Police in Santa Fe, which is south of Houston, said they’ve been fielding reports of a primate on the run since Monday. The department said it received at least two reports of sightings officials believe to be credible. Residents on social media have also claimed, without evidence, a loose primate tried to attack them, their dogs and at least one child.
Bayou Animal Services, the town-run animal control agency in Santa Fe, said it enlisted a drone from the League City Police Department to help search tree tops for the primate. The agency also said it called registered primate owners in the area to confirm their animals were accounted for, the Galveston County Daily News reported.

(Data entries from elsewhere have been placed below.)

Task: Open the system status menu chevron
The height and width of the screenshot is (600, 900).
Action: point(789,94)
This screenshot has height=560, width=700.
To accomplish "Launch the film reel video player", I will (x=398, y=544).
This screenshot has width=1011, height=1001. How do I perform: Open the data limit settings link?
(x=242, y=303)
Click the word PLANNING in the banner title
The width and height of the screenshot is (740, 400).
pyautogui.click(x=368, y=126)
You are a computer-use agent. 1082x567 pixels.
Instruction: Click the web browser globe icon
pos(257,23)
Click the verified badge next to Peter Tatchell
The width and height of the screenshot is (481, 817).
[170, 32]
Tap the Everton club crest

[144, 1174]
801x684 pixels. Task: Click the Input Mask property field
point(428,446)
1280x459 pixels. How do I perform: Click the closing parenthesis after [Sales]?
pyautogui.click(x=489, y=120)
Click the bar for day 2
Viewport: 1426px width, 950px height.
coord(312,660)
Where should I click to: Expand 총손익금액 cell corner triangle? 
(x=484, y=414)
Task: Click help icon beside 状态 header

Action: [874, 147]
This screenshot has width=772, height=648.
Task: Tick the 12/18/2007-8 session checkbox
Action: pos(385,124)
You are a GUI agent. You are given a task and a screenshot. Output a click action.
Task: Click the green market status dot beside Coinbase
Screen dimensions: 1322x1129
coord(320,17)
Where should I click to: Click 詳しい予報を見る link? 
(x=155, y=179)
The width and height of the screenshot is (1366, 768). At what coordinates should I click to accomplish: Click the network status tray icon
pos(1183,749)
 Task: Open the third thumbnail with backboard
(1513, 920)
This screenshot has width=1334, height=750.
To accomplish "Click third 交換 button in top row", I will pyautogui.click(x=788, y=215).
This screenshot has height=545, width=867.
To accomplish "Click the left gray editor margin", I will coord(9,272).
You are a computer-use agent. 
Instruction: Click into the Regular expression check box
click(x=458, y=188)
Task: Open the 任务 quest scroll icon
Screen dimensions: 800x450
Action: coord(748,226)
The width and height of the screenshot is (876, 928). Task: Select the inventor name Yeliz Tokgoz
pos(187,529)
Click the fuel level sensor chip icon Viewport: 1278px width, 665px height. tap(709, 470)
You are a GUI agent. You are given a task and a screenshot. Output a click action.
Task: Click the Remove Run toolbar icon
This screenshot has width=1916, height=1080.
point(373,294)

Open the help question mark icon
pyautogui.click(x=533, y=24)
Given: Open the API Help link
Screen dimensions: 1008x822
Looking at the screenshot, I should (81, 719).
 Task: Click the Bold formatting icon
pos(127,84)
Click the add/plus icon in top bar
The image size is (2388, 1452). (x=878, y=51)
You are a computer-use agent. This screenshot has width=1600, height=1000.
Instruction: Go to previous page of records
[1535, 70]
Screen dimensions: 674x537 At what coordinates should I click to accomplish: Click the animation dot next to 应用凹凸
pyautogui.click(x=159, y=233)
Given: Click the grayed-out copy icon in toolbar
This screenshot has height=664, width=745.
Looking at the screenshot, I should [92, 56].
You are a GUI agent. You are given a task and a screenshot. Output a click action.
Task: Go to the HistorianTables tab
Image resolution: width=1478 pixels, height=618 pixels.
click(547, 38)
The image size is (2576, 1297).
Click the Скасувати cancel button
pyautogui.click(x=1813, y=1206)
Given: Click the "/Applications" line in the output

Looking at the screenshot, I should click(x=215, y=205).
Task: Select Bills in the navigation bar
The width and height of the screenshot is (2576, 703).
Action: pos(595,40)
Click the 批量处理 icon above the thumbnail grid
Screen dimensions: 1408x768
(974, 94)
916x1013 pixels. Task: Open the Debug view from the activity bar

“We’d take it seriously no matter what,” Sarah Haywood, director of Bayou Animal Services, told the newspaper. “We’re hoping it’s not a hoax, because that would be a severe waste of time.”
Bayou Animal Services said it could not confirm what type of “monkey” they were looking for because no known video or photographs have been taken of the animal. The Texas Wildlife Commission believes the primate is a chimpanzee, which is an ape, not a monkey, Houston’s KTRK reported.
Authorities said they received two independent reports Monday evening and then Tuesday morning of a loose primate spotted within the same general area, which made the sightings seem credible, Santa Fe Police Department spokesman Greg Boody told the Galveston County Daily News.
Animal control officials and police have reached out to the people who posted about alleged primate attacks on social media to investigate further but have yet to receive responses.
“Just had a monkey try to attack me, while checking my mail,” a woman reportedly wrote on Facebook, according to the New York Post. “I’ve spent the last 20 minutes in my car.”
Bayou Animal Services said in a Facebook update Tuesday that people should not to put themselves in potential harm’s way by interfering with experts searching for the animal.
“The safety of residents, and the animal are top priority,” the agency wrote on Facebook. “Please allow the primate team to do their job, and please keep phone lines free in order for us to take actual verifiable reports.”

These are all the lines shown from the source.